> _Exercise description_:
Where a line below holds the string "back", copy that line.

Collected data entries
= = = = = = =

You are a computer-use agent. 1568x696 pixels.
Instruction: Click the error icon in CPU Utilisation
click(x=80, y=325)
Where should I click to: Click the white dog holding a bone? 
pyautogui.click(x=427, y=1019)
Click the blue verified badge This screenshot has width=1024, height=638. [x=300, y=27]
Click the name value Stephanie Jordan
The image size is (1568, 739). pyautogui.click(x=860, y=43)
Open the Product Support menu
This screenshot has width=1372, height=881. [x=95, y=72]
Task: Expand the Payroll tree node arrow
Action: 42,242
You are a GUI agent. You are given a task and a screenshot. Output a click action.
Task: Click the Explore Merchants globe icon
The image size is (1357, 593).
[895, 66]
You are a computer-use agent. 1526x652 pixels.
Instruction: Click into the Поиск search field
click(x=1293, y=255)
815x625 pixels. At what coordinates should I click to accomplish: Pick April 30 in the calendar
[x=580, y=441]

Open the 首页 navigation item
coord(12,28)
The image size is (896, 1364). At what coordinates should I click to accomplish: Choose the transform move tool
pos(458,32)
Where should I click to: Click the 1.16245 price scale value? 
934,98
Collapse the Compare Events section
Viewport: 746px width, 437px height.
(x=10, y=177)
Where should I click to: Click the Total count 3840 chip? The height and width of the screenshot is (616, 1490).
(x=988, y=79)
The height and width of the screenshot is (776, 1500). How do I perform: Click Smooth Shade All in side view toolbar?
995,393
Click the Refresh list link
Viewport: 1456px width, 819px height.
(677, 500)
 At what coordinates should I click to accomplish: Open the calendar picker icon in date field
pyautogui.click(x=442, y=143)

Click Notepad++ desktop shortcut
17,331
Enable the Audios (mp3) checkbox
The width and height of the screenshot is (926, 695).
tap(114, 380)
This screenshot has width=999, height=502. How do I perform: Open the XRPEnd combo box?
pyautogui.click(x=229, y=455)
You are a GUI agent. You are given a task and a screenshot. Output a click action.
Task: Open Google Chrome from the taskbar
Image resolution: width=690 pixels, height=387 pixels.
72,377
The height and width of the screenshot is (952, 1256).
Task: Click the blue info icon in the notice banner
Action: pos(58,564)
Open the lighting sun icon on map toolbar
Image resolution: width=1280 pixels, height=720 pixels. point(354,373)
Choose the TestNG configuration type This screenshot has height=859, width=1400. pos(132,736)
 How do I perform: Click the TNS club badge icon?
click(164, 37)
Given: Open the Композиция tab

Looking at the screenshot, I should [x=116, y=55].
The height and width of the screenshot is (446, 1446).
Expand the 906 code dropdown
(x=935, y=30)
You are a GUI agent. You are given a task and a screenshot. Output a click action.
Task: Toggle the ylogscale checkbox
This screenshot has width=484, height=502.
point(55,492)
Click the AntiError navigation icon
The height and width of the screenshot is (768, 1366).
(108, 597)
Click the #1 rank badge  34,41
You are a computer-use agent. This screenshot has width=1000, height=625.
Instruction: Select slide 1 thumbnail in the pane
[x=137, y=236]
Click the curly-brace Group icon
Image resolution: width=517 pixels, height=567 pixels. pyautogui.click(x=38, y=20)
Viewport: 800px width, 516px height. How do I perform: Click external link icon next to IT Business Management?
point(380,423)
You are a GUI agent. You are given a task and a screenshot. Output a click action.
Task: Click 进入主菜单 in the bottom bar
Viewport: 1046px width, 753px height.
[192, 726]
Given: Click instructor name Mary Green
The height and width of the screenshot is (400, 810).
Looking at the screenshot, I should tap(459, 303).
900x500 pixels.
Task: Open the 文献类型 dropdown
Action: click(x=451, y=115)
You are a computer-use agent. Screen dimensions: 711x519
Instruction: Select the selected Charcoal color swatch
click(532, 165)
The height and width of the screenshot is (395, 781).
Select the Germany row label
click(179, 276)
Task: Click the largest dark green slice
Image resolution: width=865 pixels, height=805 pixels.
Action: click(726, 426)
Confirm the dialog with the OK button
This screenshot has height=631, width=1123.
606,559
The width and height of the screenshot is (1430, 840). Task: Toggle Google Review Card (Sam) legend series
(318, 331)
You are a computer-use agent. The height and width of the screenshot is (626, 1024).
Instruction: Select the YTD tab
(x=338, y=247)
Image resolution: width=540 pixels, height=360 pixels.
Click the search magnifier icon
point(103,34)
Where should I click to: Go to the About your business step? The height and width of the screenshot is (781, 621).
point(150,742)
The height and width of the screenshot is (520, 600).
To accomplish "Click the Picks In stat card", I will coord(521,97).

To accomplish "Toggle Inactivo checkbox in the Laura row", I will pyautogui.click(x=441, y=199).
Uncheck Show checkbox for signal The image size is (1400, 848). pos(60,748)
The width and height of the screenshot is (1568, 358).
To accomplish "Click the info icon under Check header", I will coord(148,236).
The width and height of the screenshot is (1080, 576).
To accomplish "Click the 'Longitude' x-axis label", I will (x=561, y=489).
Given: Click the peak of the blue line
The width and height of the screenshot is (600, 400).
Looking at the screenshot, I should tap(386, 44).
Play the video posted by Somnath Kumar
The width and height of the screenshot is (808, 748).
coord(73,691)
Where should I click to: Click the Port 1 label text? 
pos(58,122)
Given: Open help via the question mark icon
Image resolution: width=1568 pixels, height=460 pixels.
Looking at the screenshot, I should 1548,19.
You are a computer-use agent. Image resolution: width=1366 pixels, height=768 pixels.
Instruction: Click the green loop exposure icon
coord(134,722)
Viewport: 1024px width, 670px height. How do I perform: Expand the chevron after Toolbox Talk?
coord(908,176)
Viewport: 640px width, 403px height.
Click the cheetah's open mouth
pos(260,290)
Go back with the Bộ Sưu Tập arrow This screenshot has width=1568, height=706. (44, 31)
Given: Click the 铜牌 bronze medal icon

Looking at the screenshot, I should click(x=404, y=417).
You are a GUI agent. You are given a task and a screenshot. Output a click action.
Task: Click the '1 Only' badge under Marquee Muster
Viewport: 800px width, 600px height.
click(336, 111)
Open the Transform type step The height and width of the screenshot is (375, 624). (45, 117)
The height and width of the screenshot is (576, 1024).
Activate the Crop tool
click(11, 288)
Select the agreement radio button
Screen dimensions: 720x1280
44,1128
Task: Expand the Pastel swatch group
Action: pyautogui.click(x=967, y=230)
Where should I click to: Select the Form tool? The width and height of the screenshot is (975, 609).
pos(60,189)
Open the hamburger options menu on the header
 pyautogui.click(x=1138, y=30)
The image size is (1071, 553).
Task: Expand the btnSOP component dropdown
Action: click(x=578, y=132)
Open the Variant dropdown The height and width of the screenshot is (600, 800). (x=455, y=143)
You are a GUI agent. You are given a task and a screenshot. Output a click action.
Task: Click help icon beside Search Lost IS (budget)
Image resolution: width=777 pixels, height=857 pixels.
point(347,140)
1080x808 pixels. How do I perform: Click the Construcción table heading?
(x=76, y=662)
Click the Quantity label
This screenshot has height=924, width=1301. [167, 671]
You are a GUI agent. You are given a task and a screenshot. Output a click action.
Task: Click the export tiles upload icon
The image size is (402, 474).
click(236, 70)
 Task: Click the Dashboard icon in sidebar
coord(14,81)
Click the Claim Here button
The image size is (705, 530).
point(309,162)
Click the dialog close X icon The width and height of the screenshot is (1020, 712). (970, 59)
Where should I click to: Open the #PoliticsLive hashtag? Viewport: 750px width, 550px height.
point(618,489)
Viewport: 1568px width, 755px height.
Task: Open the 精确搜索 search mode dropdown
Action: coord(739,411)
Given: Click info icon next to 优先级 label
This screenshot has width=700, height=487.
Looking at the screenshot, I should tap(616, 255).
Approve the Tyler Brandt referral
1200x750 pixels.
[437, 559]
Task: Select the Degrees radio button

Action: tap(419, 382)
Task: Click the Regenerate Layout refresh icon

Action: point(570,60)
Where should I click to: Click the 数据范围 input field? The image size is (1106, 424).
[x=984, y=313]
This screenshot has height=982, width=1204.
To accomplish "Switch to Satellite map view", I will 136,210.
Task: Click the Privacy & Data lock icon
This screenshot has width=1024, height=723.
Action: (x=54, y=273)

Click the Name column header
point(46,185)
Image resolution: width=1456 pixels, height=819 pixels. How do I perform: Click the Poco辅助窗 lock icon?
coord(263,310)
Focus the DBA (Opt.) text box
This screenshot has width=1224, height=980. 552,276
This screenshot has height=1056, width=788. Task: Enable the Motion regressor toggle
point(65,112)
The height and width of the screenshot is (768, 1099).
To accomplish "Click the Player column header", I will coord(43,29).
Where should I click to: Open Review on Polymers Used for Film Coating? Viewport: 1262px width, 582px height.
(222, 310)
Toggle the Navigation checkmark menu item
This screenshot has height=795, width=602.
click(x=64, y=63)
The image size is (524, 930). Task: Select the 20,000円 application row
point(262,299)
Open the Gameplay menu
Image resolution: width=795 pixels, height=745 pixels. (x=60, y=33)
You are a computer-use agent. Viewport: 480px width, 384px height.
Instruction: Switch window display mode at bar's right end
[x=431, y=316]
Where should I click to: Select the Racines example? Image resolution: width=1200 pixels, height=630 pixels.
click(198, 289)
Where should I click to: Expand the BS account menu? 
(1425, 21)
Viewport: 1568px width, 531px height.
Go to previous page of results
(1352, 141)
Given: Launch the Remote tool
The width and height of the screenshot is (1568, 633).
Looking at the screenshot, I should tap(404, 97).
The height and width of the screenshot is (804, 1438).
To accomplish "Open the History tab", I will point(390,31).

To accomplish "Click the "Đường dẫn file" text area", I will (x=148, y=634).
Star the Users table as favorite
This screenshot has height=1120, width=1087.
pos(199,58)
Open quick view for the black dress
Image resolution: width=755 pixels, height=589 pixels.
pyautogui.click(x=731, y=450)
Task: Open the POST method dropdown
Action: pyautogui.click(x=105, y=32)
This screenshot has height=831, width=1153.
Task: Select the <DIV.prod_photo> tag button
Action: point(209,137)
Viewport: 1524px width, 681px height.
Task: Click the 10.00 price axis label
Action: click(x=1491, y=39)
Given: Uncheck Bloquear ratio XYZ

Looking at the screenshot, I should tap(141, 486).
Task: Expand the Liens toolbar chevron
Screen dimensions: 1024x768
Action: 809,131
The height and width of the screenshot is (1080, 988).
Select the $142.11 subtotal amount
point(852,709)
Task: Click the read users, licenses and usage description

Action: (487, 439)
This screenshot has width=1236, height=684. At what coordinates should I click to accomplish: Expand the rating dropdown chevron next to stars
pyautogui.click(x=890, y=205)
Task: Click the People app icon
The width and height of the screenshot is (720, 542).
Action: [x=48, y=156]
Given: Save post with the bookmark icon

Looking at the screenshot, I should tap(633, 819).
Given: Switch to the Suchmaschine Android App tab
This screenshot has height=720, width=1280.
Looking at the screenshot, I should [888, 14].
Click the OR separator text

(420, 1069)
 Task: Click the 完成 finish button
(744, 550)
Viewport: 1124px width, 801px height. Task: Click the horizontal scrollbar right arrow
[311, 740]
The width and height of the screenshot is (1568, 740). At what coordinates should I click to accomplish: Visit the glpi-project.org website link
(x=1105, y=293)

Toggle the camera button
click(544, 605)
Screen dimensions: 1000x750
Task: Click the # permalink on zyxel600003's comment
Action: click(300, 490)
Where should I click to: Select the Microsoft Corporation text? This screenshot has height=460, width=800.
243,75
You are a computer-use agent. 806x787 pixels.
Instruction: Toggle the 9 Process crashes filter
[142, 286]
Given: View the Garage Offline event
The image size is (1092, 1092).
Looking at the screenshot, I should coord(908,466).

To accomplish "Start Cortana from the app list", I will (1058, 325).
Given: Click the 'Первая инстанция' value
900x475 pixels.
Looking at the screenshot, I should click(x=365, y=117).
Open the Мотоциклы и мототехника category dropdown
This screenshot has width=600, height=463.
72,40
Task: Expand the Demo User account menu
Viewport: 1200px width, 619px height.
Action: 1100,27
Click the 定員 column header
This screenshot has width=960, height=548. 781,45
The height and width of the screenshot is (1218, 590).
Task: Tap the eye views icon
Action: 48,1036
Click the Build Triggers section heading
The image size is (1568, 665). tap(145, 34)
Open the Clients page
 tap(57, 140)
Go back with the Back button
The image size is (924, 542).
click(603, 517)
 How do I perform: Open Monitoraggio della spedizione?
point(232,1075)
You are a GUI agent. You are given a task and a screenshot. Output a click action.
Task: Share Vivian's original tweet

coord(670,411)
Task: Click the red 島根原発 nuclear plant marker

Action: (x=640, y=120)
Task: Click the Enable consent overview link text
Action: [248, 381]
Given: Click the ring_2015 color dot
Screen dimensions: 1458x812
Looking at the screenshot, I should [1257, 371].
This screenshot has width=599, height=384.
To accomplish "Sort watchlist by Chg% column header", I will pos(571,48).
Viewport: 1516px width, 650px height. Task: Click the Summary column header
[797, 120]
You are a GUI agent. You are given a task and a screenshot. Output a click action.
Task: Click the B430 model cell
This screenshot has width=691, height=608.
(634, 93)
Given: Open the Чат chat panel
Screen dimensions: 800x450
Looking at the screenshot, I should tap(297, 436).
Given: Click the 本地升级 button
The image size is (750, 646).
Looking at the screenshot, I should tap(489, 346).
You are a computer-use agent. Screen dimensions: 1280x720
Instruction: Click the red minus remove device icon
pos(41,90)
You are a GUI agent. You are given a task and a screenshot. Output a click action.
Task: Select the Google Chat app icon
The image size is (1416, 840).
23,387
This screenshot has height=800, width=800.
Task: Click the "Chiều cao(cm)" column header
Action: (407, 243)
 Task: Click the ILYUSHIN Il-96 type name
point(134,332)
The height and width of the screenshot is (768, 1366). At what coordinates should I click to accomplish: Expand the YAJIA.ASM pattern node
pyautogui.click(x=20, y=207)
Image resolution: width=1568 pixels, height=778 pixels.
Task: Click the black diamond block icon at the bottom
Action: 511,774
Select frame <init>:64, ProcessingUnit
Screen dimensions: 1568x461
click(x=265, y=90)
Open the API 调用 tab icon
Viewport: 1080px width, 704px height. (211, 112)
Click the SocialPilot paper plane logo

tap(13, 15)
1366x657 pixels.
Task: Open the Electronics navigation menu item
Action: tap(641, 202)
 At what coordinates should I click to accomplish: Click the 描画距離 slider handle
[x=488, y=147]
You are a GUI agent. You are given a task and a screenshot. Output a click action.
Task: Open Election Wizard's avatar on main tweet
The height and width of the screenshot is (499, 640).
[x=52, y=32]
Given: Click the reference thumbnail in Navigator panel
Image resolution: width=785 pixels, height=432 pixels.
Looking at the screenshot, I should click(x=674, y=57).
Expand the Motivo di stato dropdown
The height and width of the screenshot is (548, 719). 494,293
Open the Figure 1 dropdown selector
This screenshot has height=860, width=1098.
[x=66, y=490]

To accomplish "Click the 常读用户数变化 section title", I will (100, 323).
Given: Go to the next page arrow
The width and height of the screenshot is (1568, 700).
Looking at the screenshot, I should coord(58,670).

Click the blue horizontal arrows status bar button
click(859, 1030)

= = = = = = =

> _Exercise response_:
Go back with the Bộ Sưu Tập arrow This screenshot has width=1568, height=706. (44, 31)
Go back with the Back button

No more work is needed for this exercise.